# [WORK TASK]
Determine how many lines in the data below contain "General" and write only that number.

Stored records:
------------------------------------------------------------------------
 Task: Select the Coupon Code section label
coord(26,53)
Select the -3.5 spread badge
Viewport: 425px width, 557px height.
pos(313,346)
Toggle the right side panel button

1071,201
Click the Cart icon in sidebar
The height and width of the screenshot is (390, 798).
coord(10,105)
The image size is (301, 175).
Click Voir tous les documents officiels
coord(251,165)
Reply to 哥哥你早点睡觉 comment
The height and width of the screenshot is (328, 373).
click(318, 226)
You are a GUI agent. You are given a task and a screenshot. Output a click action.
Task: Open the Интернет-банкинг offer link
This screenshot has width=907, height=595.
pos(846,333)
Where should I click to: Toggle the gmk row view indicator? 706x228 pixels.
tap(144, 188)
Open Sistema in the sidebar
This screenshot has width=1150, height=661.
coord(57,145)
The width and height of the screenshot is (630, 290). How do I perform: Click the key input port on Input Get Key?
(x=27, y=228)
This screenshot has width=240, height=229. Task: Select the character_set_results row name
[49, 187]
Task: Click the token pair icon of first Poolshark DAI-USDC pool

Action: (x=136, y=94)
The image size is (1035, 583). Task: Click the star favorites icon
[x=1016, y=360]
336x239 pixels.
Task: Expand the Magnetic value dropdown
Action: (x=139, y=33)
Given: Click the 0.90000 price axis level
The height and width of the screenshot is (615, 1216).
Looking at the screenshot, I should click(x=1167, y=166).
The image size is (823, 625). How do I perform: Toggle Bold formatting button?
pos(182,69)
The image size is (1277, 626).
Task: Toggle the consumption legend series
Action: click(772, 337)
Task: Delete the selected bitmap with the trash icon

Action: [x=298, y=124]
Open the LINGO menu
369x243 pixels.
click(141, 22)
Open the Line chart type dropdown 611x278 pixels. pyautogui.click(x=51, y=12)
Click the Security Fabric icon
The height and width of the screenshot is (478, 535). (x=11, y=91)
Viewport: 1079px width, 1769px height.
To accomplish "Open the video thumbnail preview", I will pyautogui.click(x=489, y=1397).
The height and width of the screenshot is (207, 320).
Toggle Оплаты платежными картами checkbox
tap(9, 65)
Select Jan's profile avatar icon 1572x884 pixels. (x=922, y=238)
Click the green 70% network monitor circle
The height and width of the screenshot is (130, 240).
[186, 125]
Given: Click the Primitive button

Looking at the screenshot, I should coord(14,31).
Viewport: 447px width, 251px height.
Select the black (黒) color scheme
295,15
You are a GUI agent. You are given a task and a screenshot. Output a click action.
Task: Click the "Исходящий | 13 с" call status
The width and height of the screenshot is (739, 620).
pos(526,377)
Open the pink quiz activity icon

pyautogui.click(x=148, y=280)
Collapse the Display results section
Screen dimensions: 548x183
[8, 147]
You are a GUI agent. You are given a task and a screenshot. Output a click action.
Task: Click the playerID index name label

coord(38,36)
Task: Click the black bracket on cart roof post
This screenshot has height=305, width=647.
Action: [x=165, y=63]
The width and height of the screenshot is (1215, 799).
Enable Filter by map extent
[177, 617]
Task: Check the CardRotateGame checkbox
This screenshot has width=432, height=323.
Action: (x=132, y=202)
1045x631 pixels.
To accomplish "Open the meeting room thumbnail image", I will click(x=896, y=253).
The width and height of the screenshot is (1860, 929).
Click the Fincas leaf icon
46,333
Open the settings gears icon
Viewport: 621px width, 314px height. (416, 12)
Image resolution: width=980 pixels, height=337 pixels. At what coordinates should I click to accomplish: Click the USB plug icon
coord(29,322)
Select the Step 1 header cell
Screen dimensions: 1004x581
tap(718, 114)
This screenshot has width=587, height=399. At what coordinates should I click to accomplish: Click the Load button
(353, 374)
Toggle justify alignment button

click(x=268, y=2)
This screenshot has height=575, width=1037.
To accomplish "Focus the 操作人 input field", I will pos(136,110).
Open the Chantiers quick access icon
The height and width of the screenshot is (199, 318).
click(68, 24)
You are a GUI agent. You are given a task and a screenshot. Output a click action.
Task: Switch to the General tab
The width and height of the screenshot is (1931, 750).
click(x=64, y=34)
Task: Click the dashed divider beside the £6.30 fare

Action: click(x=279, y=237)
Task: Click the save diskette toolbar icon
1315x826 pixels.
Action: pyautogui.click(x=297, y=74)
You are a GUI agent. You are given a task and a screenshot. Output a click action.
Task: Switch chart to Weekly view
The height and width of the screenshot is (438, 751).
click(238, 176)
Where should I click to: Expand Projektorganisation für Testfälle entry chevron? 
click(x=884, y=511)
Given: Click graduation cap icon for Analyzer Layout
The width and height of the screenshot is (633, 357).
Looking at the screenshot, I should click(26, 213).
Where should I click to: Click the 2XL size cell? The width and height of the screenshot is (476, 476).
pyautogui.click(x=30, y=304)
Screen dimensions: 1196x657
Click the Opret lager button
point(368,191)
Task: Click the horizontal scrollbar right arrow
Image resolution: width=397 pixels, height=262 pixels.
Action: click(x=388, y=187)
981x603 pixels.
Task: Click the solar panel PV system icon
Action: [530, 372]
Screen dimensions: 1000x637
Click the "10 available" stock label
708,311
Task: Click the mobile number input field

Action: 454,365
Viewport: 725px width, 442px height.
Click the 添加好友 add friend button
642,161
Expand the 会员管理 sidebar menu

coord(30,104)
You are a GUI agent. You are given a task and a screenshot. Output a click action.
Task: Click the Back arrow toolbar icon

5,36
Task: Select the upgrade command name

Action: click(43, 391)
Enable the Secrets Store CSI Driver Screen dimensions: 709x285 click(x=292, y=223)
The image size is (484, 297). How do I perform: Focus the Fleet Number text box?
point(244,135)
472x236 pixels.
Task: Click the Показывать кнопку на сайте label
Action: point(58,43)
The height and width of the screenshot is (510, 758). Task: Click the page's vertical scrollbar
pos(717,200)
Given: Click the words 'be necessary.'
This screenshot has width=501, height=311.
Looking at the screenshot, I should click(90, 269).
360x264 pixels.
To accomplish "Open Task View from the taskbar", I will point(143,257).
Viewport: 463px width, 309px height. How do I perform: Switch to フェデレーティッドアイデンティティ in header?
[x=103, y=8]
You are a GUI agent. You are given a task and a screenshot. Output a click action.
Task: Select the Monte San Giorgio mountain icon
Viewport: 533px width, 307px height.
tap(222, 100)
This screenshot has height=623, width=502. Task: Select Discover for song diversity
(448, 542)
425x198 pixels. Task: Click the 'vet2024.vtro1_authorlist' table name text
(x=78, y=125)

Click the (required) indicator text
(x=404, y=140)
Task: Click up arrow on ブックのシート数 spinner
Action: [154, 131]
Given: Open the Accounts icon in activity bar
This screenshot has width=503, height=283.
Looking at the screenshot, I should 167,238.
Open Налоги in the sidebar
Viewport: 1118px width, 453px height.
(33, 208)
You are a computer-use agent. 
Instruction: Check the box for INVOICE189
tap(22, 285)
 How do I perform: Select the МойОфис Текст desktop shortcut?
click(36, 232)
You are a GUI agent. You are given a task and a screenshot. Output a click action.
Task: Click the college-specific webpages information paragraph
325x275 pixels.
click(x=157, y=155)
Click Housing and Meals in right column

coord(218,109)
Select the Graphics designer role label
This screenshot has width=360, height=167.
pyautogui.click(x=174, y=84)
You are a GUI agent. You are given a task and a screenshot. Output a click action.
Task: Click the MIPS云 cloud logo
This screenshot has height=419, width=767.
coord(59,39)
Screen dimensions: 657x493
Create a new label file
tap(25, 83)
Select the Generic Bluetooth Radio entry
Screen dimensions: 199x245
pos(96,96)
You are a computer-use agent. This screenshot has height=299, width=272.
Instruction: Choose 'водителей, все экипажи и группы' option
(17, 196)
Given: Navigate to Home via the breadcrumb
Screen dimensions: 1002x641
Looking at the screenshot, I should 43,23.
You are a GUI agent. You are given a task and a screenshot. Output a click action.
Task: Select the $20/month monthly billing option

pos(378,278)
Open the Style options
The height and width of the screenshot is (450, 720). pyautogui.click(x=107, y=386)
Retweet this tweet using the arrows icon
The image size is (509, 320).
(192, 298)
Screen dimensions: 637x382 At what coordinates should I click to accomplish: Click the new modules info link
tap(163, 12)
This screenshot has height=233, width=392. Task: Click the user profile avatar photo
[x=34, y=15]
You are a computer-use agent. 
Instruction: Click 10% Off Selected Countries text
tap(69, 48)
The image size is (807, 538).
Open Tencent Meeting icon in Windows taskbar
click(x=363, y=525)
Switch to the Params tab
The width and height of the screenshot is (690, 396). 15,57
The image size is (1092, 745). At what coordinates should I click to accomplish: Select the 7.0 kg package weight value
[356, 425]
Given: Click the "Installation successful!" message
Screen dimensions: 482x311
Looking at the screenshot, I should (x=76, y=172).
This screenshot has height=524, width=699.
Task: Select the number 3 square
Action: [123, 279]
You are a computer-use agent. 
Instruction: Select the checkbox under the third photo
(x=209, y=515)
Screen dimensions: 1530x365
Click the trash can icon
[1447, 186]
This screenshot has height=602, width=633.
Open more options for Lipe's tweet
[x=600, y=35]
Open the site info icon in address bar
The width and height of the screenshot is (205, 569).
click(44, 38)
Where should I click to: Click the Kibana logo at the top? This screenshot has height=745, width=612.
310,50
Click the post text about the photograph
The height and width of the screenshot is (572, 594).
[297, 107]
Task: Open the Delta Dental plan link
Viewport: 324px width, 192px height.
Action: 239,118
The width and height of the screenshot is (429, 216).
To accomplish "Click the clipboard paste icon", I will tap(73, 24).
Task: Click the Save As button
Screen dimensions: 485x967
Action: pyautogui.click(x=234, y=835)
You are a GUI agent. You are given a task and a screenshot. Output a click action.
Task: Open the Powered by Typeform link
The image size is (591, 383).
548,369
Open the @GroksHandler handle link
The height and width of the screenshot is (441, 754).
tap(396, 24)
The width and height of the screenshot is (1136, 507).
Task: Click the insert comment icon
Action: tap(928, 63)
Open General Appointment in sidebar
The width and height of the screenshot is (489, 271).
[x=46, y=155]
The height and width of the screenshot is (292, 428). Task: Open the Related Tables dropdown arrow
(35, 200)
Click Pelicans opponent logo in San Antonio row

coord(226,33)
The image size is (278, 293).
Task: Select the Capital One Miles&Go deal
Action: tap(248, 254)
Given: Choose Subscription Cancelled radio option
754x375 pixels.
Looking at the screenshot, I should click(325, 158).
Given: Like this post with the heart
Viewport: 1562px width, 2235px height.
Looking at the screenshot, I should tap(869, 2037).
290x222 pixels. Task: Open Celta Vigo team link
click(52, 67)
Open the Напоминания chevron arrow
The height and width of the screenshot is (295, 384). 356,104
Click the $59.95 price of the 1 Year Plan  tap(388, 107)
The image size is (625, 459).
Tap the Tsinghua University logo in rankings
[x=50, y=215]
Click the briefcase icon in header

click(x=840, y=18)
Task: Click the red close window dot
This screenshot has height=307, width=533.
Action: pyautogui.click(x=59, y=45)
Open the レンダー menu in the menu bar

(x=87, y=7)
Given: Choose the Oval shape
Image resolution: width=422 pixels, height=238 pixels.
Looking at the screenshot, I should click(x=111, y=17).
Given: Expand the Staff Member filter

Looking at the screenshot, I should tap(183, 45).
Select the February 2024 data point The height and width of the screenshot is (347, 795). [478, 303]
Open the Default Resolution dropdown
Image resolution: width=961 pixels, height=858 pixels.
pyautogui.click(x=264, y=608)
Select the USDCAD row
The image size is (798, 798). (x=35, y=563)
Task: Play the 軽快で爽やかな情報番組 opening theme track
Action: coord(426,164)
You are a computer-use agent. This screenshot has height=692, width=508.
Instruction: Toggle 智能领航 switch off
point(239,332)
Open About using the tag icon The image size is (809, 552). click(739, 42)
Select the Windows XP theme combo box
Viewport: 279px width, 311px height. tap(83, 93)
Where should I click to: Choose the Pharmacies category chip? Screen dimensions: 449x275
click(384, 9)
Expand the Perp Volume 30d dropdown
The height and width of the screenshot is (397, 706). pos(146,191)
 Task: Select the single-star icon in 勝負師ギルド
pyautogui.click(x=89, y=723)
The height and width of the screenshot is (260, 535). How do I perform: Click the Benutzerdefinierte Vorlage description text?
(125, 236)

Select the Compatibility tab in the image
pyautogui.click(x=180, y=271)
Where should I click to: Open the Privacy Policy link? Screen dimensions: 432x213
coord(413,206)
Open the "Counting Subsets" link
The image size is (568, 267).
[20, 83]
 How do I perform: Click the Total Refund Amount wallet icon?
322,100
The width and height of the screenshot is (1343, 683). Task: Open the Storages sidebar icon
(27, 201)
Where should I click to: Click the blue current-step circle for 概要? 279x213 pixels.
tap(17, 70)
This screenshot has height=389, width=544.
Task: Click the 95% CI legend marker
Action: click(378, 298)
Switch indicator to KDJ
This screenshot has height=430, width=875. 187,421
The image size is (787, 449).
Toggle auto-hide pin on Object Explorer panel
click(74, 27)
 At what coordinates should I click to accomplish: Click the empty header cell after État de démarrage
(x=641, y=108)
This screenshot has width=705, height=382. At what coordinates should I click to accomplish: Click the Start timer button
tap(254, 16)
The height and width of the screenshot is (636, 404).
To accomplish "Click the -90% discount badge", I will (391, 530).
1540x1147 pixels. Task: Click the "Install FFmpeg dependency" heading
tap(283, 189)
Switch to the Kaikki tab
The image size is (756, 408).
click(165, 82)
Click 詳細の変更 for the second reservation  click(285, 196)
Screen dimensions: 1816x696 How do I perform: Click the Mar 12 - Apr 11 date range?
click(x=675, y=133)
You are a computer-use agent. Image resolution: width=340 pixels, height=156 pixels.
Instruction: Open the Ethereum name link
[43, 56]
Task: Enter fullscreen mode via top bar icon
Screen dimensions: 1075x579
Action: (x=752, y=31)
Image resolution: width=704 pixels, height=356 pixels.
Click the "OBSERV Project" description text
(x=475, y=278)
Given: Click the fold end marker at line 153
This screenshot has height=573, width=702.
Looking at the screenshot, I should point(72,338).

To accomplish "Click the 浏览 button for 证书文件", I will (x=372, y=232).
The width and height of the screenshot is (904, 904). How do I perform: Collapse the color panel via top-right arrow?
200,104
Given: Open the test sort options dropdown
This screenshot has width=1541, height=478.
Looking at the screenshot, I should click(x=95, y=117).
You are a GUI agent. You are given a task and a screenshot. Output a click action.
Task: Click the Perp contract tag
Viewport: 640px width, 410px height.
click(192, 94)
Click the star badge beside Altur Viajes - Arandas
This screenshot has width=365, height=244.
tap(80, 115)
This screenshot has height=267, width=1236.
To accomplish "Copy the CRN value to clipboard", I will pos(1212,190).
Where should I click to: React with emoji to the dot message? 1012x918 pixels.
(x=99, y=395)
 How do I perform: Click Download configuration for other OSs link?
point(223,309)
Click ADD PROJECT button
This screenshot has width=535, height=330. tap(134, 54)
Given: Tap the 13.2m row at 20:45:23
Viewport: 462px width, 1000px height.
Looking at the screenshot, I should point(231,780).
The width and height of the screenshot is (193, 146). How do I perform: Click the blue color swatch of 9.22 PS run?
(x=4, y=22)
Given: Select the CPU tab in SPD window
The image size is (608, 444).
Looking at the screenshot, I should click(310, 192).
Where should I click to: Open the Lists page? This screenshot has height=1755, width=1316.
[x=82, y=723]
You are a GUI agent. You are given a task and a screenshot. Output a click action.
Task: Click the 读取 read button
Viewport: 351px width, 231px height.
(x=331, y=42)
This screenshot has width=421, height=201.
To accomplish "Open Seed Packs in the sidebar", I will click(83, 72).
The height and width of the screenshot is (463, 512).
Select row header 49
------------------------------------------------------------------------
# [EXERCISE RESPONSE]
2